Records shown:
+++

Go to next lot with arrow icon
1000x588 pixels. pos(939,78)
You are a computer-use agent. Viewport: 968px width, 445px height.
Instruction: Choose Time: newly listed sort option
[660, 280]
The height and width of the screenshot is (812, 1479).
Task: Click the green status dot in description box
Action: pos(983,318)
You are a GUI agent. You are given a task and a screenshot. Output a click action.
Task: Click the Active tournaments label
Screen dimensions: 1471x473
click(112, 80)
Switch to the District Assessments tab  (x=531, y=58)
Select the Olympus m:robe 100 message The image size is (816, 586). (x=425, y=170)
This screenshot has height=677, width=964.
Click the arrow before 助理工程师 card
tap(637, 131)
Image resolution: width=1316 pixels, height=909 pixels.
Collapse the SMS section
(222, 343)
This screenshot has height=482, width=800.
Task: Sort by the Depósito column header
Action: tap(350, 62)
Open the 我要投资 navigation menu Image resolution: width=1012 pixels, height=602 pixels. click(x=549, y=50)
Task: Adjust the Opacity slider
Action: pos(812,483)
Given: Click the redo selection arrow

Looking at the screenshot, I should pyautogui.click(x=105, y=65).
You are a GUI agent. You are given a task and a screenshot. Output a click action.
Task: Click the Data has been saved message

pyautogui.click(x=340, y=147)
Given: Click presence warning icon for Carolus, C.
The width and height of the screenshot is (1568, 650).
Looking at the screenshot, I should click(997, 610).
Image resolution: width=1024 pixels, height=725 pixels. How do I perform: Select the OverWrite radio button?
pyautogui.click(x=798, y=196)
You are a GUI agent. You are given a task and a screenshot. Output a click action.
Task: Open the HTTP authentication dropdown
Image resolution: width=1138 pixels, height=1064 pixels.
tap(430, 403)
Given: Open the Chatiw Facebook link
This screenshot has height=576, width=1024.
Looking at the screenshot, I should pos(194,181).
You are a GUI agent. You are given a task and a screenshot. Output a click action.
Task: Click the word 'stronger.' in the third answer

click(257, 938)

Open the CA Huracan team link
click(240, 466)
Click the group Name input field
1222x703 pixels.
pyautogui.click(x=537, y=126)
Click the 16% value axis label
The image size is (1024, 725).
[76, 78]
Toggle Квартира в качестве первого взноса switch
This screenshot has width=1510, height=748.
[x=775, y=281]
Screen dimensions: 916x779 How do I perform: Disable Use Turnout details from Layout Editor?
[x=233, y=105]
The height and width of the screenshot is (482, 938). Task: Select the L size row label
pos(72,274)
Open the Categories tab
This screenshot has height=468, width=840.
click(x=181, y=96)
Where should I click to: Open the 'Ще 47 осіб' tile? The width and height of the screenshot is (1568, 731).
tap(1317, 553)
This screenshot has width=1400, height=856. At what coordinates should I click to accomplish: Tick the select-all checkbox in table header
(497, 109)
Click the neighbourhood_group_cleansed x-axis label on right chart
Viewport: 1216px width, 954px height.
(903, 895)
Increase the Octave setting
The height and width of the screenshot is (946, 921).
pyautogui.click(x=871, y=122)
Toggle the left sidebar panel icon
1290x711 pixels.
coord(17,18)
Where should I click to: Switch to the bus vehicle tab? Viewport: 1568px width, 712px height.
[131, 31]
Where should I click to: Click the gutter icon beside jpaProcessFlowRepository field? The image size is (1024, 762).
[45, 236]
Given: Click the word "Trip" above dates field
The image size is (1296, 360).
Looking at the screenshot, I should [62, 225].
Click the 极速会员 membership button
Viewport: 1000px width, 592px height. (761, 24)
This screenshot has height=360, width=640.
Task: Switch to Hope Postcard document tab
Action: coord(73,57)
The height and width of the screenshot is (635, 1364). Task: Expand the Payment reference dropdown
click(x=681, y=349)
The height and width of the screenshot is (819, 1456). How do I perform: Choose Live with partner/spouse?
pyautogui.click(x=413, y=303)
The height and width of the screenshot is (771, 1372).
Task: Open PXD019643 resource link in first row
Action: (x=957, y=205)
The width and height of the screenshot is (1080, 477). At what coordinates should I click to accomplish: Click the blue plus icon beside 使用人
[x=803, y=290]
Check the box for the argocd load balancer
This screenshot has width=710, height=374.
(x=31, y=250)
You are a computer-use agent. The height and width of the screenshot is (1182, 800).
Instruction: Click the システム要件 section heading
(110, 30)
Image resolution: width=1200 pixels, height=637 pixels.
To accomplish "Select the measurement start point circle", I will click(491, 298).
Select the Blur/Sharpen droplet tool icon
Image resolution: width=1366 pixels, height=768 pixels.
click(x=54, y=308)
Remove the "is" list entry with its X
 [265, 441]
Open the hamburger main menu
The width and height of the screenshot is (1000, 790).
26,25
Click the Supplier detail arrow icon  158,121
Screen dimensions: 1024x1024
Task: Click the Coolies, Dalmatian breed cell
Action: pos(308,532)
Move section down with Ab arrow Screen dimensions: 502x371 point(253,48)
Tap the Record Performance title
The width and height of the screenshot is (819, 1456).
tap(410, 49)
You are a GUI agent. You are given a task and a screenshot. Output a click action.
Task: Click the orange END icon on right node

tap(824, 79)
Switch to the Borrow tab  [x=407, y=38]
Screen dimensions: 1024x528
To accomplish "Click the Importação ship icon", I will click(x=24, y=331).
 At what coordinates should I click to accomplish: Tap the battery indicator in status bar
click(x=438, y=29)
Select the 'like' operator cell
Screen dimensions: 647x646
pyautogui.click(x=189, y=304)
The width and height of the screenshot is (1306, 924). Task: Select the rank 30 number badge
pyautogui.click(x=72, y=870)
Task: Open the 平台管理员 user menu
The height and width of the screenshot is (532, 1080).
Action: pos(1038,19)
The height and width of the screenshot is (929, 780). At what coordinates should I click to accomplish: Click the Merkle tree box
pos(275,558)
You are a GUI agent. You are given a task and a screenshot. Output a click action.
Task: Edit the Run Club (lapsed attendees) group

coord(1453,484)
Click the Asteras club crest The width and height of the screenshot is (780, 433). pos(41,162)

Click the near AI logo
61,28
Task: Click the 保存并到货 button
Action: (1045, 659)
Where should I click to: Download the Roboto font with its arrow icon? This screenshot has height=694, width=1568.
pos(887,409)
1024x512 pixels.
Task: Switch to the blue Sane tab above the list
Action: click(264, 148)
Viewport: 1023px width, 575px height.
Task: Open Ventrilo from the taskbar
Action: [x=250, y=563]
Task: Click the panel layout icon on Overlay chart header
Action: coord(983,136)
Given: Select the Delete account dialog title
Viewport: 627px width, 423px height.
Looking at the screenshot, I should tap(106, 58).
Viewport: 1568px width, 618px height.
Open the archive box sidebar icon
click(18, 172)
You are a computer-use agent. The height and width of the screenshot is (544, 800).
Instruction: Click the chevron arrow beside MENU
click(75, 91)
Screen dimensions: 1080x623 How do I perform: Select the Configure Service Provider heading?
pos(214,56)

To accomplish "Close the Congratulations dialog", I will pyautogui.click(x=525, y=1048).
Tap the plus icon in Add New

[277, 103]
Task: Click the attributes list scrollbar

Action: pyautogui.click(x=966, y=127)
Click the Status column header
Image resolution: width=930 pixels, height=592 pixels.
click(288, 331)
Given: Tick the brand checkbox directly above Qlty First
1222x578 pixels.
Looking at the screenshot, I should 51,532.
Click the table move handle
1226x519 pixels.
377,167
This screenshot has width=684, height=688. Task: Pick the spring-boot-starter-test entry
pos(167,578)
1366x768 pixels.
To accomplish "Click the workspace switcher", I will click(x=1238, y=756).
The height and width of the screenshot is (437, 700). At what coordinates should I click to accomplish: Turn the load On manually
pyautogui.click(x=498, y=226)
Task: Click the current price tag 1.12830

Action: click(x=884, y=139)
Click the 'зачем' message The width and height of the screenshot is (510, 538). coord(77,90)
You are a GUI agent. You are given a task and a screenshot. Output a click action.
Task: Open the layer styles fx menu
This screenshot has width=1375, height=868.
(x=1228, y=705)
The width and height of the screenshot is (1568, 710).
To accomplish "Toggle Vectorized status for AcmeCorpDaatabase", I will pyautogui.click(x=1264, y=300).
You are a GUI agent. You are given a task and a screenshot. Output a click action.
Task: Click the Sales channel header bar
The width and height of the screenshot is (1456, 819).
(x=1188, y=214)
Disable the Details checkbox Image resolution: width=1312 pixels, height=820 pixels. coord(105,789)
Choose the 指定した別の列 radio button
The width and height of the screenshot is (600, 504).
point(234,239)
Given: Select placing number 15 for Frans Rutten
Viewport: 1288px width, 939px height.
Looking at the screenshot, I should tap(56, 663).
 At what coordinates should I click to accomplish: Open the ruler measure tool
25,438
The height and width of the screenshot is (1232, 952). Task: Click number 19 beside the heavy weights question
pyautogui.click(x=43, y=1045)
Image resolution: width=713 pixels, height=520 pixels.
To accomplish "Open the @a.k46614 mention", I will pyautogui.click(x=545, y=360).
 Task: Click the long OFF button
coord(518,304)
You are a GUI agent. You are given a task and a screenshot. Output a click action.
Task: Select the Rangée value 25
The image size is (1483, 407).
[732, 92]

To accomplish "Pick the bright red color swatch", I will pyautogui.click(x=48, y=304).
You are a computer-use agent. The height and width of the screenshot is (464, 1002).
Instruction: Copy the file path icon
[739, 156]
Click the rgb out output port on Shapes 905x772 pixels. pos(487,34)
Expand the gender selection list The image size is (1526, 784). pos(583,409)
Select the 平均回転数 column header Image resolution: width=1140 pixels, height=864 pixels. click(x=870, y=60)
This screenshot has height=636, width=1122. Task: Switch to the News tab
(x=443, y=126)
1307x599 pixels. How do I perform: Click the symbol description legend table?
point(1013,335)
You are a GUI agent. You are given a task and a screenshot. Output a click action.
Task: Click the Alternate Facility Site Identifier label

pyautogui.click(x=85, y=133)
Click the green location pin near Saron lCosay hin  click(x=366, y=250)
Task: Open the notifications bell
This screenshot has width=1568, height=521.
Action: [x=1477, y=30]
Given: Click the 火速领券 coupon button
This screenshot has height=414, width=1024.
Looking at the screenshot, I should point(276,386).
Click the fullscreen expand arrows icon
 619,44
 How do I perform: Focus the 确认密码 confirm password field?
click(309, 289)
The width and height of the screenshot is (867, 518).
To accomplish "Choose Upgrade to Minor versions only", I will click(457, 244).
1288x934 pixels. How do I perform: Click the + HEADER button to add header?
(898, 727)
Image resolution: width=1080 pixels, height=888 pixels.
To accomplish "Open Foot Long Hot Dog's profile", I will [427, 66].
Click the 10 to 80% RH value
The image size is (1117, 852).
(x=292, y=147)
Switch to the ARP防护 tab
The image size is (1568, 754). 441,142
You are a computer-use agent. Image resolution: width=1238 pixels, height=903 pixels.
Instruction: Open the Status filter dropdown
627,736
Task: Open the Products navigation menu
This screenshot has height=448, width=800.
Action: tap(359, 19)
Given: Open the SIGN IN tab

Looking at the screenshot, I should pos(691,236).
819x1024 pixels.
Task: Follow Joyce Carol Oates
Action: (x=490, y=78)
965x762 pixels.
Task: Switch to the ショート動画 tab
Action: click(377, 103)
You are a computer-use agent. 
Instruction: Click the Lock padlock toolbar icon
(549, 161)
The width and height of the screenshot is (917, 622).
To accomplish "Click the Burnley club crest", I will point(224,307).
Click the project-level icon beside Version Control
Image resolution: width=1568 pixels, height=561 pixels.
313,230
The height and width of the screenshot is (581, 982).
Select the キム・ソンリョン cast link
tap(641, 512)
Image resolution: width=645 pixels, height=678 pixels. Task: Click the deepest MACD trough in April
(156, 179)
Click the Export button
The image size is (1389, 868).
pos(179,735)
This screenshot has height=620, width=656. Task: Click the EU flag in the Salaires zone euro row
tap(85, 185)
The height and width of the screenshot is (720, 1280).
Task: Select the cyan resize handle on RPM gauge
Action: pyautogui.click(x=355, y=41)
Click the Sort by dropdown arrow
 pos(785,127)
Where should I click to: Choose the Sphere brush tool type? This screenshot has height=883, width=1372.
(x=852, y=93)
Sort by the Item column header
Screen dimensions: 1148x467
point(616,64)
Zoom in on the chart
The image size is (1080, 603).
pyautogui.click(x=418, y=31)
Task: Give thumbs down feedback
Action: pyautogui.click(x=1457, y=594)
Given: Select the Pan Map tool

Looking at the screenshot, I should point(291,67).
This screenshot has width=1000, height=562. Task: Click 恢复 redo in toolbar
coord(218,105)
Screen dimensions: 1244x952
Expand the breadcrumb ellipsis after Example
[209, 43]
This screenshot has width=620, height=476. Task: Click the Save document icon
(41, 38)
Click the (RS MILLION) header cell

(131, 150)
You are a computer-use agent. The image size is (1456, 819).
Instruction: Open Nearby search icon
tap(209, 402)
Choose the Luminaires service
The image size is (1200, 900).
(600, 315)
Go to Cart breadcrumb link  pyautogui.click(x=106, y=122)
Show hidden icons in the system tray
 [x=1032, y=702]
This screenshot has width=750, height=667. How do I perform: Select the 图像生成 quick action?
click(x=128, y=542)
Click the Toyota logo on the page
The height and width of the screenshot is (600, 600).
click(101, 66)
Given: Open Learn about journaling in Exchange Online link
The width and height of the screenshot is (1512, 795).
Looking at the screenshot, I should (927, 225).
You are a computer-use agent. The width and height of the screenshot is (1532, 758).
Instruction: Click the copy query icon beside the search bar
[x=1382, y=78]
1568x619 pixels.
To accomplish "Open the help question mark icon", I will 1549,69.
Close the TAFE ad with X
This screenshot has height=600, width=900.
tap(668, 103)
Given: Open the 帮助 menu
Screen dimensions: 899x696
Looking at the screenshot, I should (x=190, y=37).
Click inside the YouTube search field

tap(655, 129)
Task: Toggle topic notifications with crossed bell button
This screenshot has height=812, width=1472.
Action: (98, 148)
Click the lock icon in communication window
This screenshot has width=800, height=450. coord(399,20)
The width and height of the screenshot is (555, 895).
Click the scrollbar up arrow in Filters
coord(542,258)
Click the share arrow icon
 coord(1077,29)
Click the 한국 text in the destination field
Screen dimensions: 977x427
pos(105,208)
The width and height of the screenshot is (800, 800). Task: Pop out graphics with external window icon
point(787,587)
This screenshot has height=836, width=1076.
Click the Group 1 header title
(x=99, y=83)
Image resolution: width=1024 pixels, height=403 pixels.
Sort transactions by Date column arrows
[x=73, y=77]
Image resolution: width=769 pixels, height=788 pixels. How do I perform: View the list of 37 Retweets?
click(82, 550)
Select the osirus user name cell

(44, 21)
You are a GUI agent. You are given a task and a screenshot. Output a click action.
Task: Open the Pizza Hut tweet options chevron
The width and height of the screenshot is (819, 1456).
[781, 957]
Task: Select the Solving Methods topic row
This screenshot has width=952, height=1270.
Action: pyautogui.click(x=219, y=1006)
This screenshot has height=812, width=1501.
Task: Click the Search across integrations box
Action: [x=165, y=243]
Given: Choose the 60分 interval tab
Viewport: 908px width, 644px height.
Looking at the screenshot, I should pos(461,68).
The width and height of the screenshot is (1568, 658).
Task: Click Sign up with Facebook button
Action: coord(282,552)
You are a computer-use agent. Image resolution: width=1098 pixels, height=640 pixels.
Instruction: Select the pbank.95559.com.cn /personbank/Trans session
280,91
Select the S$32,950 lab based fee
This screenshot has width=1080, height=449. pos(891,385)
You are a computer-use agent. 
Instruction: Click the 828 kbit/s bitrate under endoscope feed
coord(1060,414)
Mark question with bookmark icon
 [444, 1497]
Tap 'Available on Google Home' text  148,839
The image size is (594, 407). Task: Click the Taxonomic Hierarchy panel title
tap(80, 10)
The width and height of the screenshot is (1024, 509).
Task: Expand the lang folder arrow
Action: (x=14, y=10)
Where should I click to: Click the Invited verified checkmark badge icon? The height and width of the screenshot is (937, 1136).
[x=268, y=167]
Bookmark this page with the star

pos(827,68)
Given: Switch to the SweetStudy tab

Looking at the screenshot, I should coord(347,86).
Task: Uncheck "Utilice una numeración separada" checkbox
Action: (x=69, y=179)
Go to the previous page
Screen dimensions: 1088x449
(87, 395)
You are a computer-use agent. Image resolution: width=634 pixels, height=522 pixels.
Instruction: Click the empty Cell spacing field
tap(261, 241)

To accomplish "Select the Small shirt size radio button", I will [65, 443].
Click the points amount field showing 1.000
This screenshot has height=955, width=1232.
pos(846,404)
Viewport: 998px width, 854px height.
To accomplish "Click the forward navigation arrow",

+++

Problem details:
Begin with the first line of the listing above and write out each line exactly, ending with the line that contains "Image resolution: width=1316".

Reply to the exercise:
Go to next lot with arrow icon
1000x588 pixels. pos(939,78)
You are a computer-use agent. Viewport: 968px width, 445px height.
Instruction: Choose Time: newly listed sort option
[660, 280]
The height and width of the screenshot is (812, 1479).
Task: Click the green status dot in description box
Action: pos(983,318)
You are a GUI agent. You are given a task and a screenshot. Output a click action.
Task: Click the Active tournaments label
Screen dimensions: 1471x473
click(112, 80)
Switch to the District Assessments tab  (x=531, y=58)
Select the Olympus m:robe 100 message The image size is (816, 586). (x=425, y=170)
This screenshot has height=677, width=964.
Click the arrow before 助理工程师 card
tap(637, 131)
Image resolution: width=1316 pixels, height=909 pixels.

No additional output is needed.